-- BEGIN Provided text --

A Navy captain holding the commodore title typically commands a destroyer squadron, a submarine squadron, an air wing, a special warfare group, or a naval construction regiment. These organizations contain several ships or units, each with its own commanding officer, all reporting up to the commodore. Strike Fighter Wing Atlantic, for example, is led by a captain carrying the commodore title.1Naval Air Force Atlantic. Commodore – Strike Fighter Wing Atlantic
In NATO terminology, the rank slot between captain and rear admiral corresponds to the code OF-6. Most NATO navies fill that slot with a formal commodore rank. The United States fills it with rear admiral (lower half) at the O-7 pay grade, which is why the American commodore title sits one step lower in practice than what allied officers with the same word on their shoulder boards hold.
The Dutch invented the commodore concept around 1652 during their naval wars with England. Rather than appoint expensive new admirals, they gave a senior captain temporary authority over a small squadron. William of Orange brought the idea to the British Royal Navy after he became King William III in 1689.2Naval History and Heritage Command. Commodore The concept crossed the Atlantic quickly. From the Revolutionary War through the Civil War, the American Navy used “commodore” as an honorary title for captains commanding two or more ships or carrying significant additional responsibilities.
In 1862, Congress made commodore an official rank, and 18 captains were promoted to it. The rank stayed on the books until 1899, after which it became a retirement title for Civil War-era captains. It resurfaced as a temporary rank during World War II, when 147 officers held it, but the flag rank structure reverted to its prewar form once the war ended. By January 1950, no commodores remained on active duty.2Naval History and Heritage Command. Commodore
The rank made an awkward comeback in 1982. Under the Defense Officer Personnel Management Act, the Navy designated its O-7 officers as “commodore admirals,” then shortened it to just “commodore” in 1983. The Navy selected 38 captains to wear the broad stripe and single star that had historically marked the rank.2Naval History and Heritage Command. Commodore The problem was that other branches resented Navy one-star officers wearing what looked like two-star insignia, while Navy one-stars felt the title “commodore” carried less weight than “brigadier general” in their sister services. In 1985, President Reagan signed the fiscal year 1986 defense authorization bill, which replaced “commodore” at O-7 with the new designation “rear admiral (lower half).” That five-year controversy ended the last attempt to use commodore as a formal U.S. Navy rank. Today it survives only as the honorary title for senior captains in major command billets.
Commodore billets cluster around organizations where one captain oversees several commanding officers. The most visible examples are destroyer squadrons, where a commodore coordinates the training, readiness, and deployment of four to six guided-missile destroyers or frigates. Submarine squadron commodores fill a similar role for attack or ballistic missile submarines. In naval aviation, commodores lead functional and strike fighter wings, managing multiple squadrons of aircraft and their maintenance and training pipelines.

-- END Provided text --
-- BEGIN Recorded information --

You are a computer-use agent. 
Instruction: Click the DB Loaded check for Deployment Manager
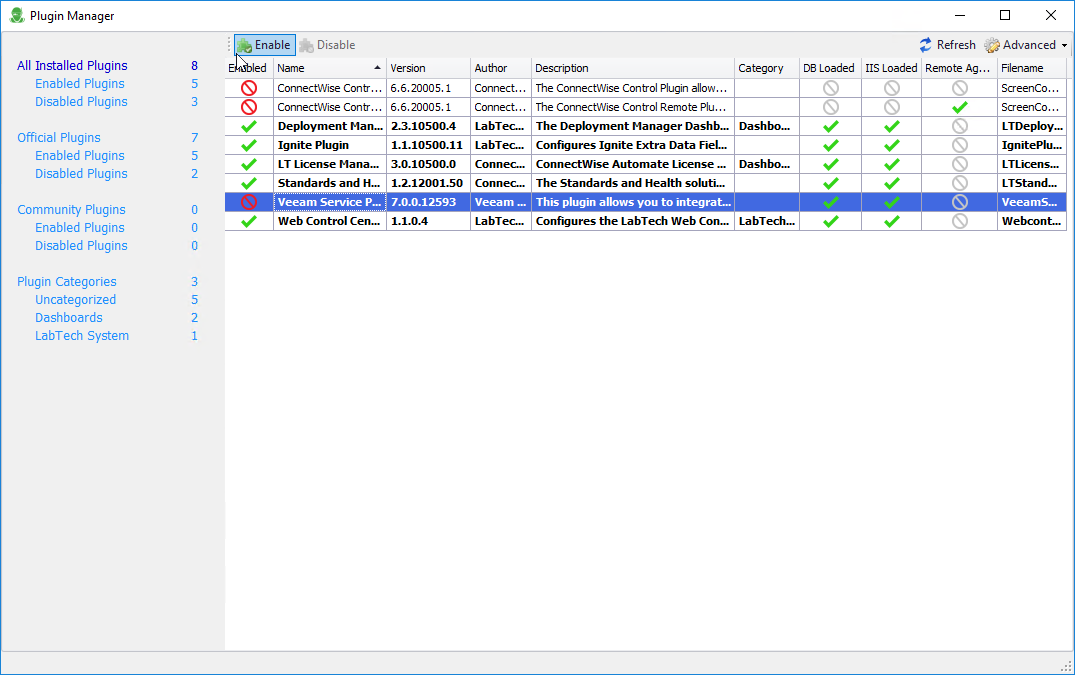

-- END Recorded information --

Work required. Please reproduce the stretch from "A Navy captain" through "shoulder boards hold." in the commodore text above, word for word.

Exercise response.
A Navy captain holding the commodore title typically commands a destroyer squadron, a submarine squadron, an air wing, a special warfare group, or a naval construction regiment. These organizations contain several ships or units, each with its own commanding officer, all reporting up to the commodore. Strike Fighter Wing Atlantic, for example, is led by a captain carrying the commodore title.1Naval Air Force Atlantic. Commodore – Strike Fighter Wing Atlantic
In NATO terminology, the rank slot between captain and rear admiral corresponds to the code OF-6. Most NATO navies fill that slot with a formal commodore rank. The United States fills it with rear admiral (lower half) at the O-7 pay grade, which is why the American commodore title sits one step lower in practice than what allied officers with the same word on their shoulder boards hold.